#### Written exercise A:
Please copy these lines of the records exactly, beginning at the line that contains "Go up one level" and stopping after the line that contains "pos(578,221)".
-- begin Text --
Here, M is a large enough positive constant.

3.3 Solution Algorithm

The proposed algorithm iteratively solved the presented three-layered ARO-TEP optimization problem. At each iteration, the master problem’s optimal solution is applied to the subproblem and the optimal solution of the subproblem is used to solve master problem, continues until convergence. The steps of this iterative algorithm are stated below:

  1. 1.

    Set lower and upper bounds to \({\text{\rm Z}}^{lo} = - \infty\) and \({\text{\rm Z}}^{up} = + \infty\), respectively.

  2. 2.

    Set the iteration counter to \(\nu = 1\).

  3. 3.

    Solve the master problem (5) subject to its constraints (5a) - (5l). The resulting values of decision variables \(x^{\left( \nu \right)}\) and \(\upeta ^{\left( \nu \right)}\).

  4. 4.

    Update the lower bound of the optimal objective function \({\text{\rm Z}}^{lo} = I^{T} x^{\left( \nu \right)} + \upeta ^{\left( \nu \right)}\).

  5. 5.

    Solve the subproblem for the given value of the \({\text{x}}(\nu )\) obtained from (3) to get \(P_{{g_{i} }}^{T,s,\left( \nu \right)} , P_{{g_{j} }}^{R,s,\left( \nu \right)}\) and \({\text{P}}_{{\text{d}}}^{{{\mathcal{L}},{\text{s}},{ }\left( {\upnu } \right)}}\)

  6. 6.

    Update the upper limit by \({\text{\rm Z}}^{up} = I^{T} x^{\left( \nu \right)} + F^{dual,\left( v \right)}\).

  7. 7.

    If \({\text{\rm Z}}^{up} - {\text{\rm Z}}^{lo} \le \in\) then, the algorithm is terminated, else update the iteration counter and continue with step (3).

The data exchange between master and subproblem is depicted in Fig. 1. The investment decision variable \(x_{l}\) is transferred from master to subproblem and from subproblem to master problem, the values of \(\overline{P}_{{g_{i} }}^{T} ;\forall g_{i} \in \Omega^{{\text{T}}}\), \(\overline{P}_{{g_{j} }}^{R} ;\forall g_{j} \in \Omega^{{\text{R}}}\), \({\overline{\text{P}}}_{d} ;\forall d \in \Omega^{{\text{D}}}\) are send.

4 Numerical Case Studies

In this work, all the simulations are done in MATLAB (R2022a) and general algebraic modeling software (GAMS). The CPLEX solver is applied to elucidate the proposed ARO-TEP model on the machine with specifications: Intel (R) Core (TM) i5-CPU M 460@ 2.53 GHz 2.53 GHz with 8 GB installed RAM. Herein, the MILP problem is solved with the optimality gap of \(10^{ - 6} . \)

4.1 Data

The presented strategic planning methodology is tested to demonstrate its generality on the modified version of the IEEE 6-bus test system comprises of 6 buses, 8 branches, 5 dispatchable energy units, 4 non-dispatchable units, and 5 domestic load. In our model, a set of 6 candidate transmission lines is considered. For the long-term uncertain factor bounds, we have made following assumptions.

  1. 1.

    The maximum futuristic peak load demand is \(\overline{D}_{{\text{d}}}^{\max } = 1.5\overline{D}_{{\text{d}}}^{\exp }\) in the targeted planning year.

  2. 2.
-- end Text --
-- begin Material provided --
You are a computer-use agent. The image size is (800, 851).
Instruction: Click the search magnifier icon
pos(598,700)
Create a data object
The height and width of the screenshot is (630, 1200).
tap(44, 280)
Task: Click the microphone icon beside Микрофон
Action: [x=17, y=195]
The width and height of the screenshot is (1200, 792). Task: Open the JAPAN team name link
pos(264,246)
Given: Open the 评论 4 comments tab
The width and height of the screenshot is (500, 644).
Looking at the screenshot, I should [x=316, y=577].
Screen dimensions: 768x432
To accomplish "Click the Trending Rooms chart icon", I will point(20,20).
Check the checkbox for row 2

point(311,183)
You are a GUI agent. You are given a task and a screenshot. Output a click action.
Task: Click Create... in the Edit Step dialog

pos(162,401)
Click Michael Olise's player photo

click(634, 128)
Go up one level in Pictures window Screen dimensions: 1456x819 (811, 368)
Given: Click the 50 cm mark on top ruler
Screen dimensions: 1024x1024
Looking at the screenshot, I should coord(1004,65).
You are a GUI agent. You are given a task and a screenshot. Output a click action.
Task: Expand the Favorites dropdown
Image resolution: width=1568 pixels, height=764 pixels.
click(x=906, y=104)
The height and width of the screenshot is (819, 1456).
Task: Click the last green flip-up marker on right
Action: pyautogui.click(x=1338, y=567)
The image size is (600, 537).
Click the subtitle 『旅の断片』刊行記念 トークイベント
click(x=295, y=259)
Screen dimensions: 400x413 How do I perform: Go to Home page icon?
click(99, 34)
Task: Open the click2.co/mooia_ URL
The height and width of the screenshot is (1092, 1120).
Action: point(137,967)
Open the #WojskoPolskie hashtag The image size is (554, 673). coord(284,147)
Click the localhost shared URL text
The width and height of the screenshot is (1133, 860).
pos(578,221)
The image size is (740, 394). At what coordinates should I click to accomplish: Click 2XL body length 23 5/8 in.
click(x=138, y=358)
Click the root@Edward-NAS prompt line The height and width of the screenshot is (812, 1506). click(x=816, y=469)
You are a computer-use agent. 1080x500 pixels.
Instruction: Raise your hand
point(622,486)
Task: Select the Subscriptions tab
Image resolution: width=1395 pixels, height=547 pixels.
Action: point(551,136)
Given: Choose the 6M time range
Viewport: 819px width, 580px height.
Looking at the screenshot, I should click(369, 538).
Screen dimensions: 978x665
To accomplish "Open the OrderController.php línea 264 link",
-- end Material provided --
#### Written exercise B:
Repeat a passage from the transmission planning text word for word, starting at the words "Update the lower" and stopping after "with step (3).".

#### Written reply A:
Go up one level in Pictures window Screen dimensions: 1456x819 (811, 368)
Given: Click the 50 cm mark on top ruler
Screen dimensions: 1024x1024
Looking at the screenshot, I should coord(1004,65).
You are a GUI agent. You are given a task and a screenshot. Output a click action.
Task: Expand the Favorites dropdown
Image resolution: width=1568 pixels, height=764 pixels.
click(x=906, y=104)
The height and width of the screenshot is (819, 1456).
Task: Click the last green flip-up marker on right
Action: pyautogui.click(x=1338, y=567)
The image size is (600, 537).
Click the subtitle 『旅の断片』刊行記念 トークイベント
click(x=295, y=259)
Screen dimensions: 400x413 How do I perform: Go to Home page icon?
click(99, 34)
Task: Open the click2.co/mooia_ URL
The height and width of the screenshot is (1092, 1120).
Action: point(137,967)
Open the #WojskoPolskie hashtag The image size is (554, 673). coord(284,147)
Click the localhost shared URL text
The width and height of the screenshot is (1133, 860).
pos(578,221)

#### Written reply B:
Update the lower bound of the optimal objective function \({\text{\rm Z}}^{lo} = I^{T} x^{\left( \nu \right)} + \upeta ^{\left( \nu \right)}\).

  5. 5.

    Solve the subproblem for the given value of the \({\text{x}}(\nu )\) obtained from (3) to get \(P_{{g_{i} }}^{T,s,\left( \nu \right)} , P_{{g_{j} }}^{R,s,\left( \nu \right)}\) and \({\text{P}}_{{\text{d}}}^{{{\mathcal{L}},{\text{s}},{ }\left( {\upnu } \right)}}\)

  6. 6.

    Update the upper limit by \({\text{\rm Z}}^{up} = I^{T} x^{\left( \nu \right)} + F^{dual,\left( v \right)}\).

  7. 7.

    If \({\text{\rm Z}}^{up} - {\text{\rm Z}}^{lo} \le \in\) then, the algorithm is terminated, else update the iteration counter and continue with step (3).